The Miami Film Festival was five years old this year--as festivals go, it has come of age. A mere few years ago, however, there were a number of naysayers who opined that Miami was a dynamic but essentially frivolous town without a cultural community capable of supporting good cinema. They have since been proven wrong--by the festival's nearly sold-out attendance; the high standard of films (many Miami selections have been American premieres of movies like last year's My Life as a Dog, which went on to nationwide success); and the relaxed, hospitable atmosphere that gives the screenings and special events a distinctly unstuffy, and special atmosphere simply not available at any other film festival on this continent.

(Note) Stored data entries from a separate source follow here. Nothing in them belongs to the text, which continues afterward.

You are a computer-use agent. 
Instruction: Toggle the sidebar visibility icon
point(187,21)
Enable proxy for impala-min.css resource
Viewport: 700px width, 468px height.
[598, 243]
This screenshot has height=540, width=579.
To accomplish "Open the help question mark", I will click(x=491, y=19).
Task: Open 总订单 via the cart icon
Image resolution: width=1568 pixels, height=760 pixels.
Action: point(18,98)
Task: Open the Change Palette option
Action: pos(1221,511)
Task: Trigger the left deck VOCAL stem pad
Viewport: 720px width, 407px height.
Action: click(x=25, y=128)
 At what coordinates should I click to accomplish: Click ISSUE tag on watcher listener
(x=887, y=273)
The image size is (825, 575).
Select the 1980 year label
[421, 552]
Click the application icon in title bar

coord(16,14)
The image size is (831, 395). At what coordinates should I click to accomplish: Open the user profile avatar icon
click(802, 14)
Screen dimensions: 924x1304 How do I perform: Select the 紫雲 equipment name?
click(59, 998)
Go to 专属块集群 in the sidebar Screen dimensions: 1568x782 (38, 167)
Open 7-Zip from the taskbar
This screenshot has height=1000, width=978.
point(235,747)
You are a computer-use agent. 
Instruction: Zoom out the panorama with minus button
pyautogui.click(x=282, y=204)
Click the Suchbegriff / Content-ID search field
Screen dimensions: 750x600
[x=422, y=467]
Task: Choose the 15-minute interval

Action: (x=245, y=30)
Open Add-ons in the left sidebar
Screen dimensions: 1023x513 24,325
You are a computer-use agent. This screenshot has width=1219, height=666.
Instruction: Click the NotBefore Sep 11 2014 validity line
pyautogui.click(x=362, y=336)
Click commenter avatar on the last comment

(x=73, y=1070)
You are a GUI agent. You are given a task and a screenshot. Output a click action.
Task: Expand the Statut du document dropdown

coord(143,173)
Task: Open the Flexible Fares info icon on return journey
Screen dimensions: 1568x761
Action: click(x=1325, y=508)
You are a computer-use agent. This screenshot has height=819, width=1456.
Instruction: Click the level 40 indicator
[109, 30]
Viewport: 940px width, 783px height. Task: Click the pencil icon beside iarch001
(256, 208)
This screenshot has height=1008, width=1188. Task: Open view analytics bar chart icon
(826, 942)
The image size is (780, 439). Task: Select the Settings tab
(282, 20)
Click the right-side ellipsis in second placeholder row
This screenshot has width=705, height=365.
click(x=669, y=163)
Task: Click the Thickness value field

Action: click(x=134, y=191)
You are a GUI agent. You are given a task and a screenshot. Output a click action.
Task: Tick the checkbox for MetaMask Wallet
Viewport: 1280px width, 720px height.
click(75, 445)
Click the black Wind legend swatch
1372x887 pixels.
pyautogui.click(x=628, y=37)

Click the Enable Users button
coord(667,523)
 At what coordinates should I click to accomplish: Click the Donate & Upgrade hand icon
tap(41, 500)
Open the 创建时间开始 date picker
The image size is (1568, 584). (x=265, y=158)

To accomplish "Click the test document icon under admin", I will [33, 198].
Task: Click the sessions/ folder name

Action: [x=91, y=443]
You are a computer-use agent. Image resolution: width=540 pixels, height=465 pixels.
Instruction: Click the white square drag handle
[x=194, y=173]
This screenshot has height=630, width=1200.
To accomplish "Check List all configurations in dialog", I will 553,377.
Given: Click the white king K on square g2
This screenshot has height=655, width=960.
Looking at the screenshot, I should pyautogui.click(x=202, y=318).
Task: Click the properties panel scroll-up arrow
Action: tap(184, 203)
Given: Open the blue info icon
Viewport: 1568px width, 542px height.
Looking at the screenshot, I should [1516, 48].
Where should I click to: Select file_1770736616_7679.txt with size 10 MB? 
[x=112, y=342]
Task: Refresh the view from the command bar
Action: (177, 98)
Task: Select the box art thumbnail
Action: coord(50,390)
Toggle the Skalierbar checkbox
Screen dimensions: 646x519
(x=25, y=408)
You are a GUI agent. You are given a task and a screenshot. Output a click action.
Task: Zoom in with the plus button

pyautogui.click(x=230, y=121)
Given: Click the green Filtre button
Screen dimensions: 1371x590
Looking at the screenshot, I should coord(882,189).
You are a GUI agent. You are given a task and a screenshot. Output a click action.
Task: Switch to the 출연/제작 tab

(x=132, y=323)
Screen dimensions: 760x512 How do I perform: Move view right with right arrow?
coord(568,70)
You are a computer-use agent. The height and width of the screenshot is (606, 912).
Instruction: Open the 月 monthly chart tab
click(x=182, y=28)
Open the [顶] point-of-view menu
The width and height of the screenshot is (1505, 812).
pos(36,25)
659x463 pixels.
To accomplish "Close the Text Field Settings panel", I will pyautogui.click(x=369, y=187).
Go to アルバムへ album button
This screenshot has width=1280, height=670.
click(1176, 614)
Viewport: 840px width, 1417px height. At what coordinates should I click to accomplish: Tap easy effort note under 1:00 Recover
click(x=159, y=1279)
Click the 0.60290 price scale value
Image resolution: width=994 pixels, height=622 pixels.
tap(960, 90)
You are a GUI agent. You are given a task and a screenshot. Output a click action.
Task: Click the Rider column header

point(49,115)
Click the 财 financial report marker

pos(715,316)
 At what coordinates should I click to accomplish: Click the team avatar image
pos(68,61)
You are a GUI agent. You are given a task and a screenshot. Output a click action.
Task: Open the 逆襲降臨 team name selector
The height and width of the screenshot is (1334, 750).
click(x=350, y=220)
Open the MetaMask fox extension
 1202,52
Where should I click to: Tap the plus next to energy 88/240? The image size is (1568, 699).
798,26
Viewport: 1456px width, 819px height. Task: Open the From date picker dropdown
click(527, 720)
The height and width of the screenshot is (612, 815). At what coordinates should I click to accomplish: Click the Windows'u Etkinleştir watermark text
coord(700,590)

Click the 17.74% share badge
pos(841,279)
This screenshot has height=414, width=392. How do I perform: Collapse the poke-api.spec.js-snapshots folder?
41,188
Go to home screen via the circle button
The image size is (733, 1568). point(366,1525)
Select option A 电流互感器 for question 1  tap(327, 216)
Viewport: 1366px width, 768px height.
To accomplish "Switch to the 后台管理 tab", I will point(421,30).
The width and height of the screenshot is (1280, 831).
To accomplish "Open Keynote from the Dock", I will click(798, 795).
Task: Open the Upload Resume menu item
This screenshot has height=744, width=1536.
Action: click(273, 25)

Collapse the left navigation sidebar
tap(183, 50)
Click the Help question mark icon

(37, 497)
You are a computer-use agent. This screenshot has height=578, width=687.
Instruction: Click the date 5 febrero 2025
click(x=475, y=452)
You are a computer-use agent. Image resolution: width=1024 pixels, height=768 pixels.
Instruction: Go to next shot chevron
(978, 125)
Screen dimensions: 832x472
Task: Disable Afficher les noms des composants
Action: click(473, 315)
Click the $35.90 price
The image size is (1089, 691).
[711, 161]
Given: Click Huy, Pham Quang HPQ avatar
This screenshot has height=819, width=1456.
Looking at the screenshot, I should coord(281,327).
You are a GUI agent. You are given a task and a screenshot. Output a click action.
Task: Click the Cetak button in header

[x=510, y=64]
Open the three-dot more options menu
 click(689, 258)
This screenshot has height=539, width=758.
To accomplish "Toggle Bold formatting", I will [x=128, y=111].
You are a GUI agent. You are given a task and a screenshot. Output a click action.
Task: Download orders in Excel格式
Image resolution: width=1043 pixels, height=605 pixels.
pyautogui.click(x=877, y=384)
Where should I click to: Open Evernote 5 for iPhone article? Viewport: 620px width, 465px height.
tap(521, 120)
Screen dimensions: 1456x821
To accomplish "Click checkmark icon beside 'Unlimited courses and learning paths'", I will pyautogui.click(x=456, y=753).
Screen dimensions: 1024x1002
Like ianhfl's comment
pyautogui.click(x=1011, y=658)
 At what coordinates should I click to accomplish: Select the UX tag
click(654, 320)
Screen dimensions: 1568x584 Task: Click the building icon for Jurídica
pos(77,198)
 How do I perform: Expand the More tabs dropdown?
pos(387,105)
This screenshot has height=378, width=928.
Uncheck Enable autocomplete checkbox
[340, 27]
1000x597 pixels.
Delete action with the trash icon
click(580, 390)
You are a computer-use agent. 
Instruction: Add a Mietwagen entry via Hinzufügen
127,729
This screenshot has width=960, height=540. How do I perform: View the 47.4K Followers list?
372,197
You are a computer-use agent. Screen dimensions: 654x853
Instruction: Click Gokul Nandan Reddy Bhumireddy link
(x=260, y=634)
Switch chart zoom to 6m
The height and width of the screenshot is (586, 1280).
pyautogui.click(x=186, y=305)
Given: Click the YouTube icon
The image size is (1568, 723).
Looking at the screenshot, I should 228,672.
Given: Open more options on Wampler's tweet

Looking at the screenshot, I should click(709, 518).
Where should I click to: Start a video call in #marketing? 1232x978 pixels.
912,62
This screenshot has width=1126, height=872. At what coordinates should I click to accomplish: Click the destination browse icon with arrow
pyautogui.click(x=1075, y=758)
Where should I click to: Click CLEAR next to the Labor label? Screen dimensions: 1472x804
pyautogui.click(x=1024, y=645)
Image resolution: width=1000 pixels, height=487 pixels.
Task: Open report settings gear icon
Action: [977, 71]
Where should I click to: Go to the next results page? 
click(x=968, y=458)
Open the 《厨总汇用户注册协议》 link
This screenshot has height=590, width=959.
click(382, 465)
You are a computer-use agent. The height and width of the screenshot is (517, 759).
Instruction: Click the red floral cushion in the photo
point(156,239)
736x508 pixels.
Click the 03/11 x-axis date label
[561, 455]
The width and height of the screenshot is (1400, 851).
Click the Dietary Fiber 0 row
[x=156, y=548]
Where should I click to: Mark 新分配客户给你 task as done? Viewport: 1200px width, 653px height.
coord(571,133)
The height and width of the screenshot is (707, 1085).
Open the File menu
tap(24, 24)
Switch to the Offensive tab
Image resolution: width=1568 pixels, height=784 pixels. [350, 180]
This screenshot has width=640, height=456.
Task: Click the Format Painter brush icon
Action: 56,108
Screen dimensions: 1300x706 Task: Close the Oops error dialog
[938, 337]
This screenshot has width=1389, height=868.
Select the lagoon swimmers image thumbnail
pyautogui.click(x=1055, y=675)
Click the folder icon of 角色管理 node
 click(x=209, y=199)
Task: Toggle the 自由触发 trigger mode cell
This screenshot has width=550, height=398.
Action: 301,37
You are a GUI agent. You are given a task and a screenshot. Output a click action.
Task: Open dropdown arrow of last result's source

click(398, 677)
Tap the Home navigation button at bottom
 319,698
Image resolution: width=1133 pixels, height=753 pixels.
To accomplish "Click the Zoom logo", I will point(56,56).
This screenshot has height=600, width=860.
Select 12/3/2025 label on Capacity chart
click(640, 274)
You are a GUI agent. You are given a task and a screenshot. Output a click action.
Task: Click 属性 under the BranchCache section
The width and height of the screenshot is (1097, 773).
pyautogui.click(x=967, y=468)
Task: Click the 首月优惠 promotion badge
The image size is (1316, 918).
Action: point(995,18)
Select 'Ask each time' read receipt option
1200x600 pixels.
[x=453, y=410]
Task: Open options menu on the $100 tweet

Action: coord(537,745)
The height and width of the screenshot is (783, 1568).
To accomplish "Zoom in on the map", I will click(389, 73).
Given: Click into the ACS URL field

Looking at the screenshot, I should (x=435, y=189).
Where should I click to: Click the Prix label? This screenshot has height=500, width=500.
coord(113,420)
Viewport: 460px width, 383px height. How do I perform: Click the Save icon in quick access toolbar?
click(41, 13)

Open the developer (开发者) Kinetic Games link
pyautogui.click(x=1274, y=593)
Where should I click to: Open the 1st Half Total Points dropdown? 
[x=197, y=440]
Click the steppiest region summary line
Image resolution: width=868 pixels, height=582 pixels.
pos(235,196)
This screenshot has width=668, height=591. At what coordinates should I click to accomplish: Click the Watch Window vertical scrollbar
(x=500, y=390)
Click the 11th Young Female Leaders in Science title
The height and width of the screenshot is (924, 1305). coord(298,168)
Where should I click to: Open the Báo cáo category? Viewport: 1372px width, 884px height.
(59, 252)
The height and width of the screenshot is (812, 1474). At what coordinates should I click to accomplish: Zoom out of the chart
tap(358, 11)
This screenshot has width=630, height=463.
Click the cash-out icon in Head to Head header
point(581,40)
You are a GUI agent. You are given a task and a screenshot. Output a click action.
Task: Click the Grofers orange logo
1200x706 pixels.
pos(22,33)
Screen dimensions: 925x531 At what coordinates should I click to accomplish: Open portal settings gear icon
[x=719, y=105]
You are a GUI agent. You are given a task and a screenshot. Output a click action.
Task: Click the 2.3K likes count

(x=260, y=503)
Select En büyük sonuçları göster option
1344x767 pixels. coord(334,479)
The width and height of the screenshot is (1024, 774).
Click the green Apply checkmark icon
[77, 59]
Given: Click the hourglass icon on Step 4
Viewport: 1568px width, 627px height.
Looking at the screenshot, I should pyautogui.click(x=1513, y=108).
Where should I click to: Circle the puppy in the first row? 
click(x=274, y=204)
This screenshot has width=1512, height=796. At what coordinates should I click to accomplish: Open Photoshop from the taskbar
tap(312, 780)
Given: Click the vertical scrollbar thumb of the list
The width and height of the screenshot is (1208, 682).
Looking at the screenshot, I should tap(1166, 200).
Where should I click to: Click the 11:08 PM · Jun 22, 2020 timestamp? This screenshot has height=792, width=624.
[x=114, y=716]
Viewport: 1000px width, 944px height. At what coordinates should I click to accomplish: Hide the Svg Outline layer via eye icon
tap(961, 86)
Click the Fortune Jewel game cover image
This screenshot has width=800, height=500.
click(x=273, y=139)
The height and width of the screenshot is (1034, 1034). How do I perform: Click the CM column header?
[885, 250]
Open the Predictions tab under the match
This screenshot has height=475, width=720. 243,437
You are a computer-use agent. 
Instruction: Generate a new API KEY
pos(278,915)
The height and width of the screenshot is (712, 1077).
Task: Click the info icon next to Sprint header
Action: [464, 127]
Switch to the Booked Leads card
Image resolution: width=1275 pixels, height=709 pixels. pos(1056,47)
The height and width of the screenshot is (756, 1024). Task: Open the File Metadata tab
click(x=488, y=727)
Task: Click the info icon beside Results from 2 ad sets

One of the festival's trump cards is the opportunity to view movies as they are most satisfyingly viewed--in a grand, "atmospheric" movie palace. The Paramount Publix Olympia in downtown Miami first opened its doors on February 11, 1926 to present to enthralled Floridians a show composed of The Grand Duchess and the Waiter, starring Adolphe Menjou, on screen (accompanied by the Mighty Wurlitzer organ) and, on stage, the Paul Whiteman Band. Florenz Ziegfeld and Al Jolson were in the audience on opening night. During the next four decades, everyone from Eddie Cantor to Elvis Presley performed on the stage. By the sixties, like most downtown theaters in the nation, the Olympia had lost its audience. It was shut down in 1971, but saved from demolition by philanthropist Maurice Gusman. It now functions as a year-round cultural center and is the home of the Miami Film Festival. The mechanical effects of the magical old theater have recently been restored--stars now twinkle and clouds scud across the trompe l'oeil sky ceiling as in days of yore.
New Spanish Comedy
After years of stringent censorship, the freewheeling school of new Spanish comedy has emerged during the post-Franco period. Films of this genre, which are generally not widely seen in this country, have become something of a Miami specialty. There were two this year, both American premieres--Emilio Lazaro's The Most Amusing Game (El juego mas divertido) and Oscar Ladoire's With Feathers (Esa cosa con plumas). Lazaro's film is a lively screwball farce, in which life imitates fiction when the leads in Hotel Fez, a ridiculous and popular TV soap, fall for each other in spite of previous emotional commitments. With Feathers marks the first directorial effort of scenarist Ladoire, one of the best screenwriters of recent Spanish comedies. He also plays the lead, a Woody Allen "nebbish" type who works as a gender inspector in a chicken factory. The film is also slightly reminiscent of Chaplin's Modern Times--but Ladoire is a genuine original. The title, incidentally, comes from a poem by Emily Dickinson, who wrote: "Hope is that thing with feathers."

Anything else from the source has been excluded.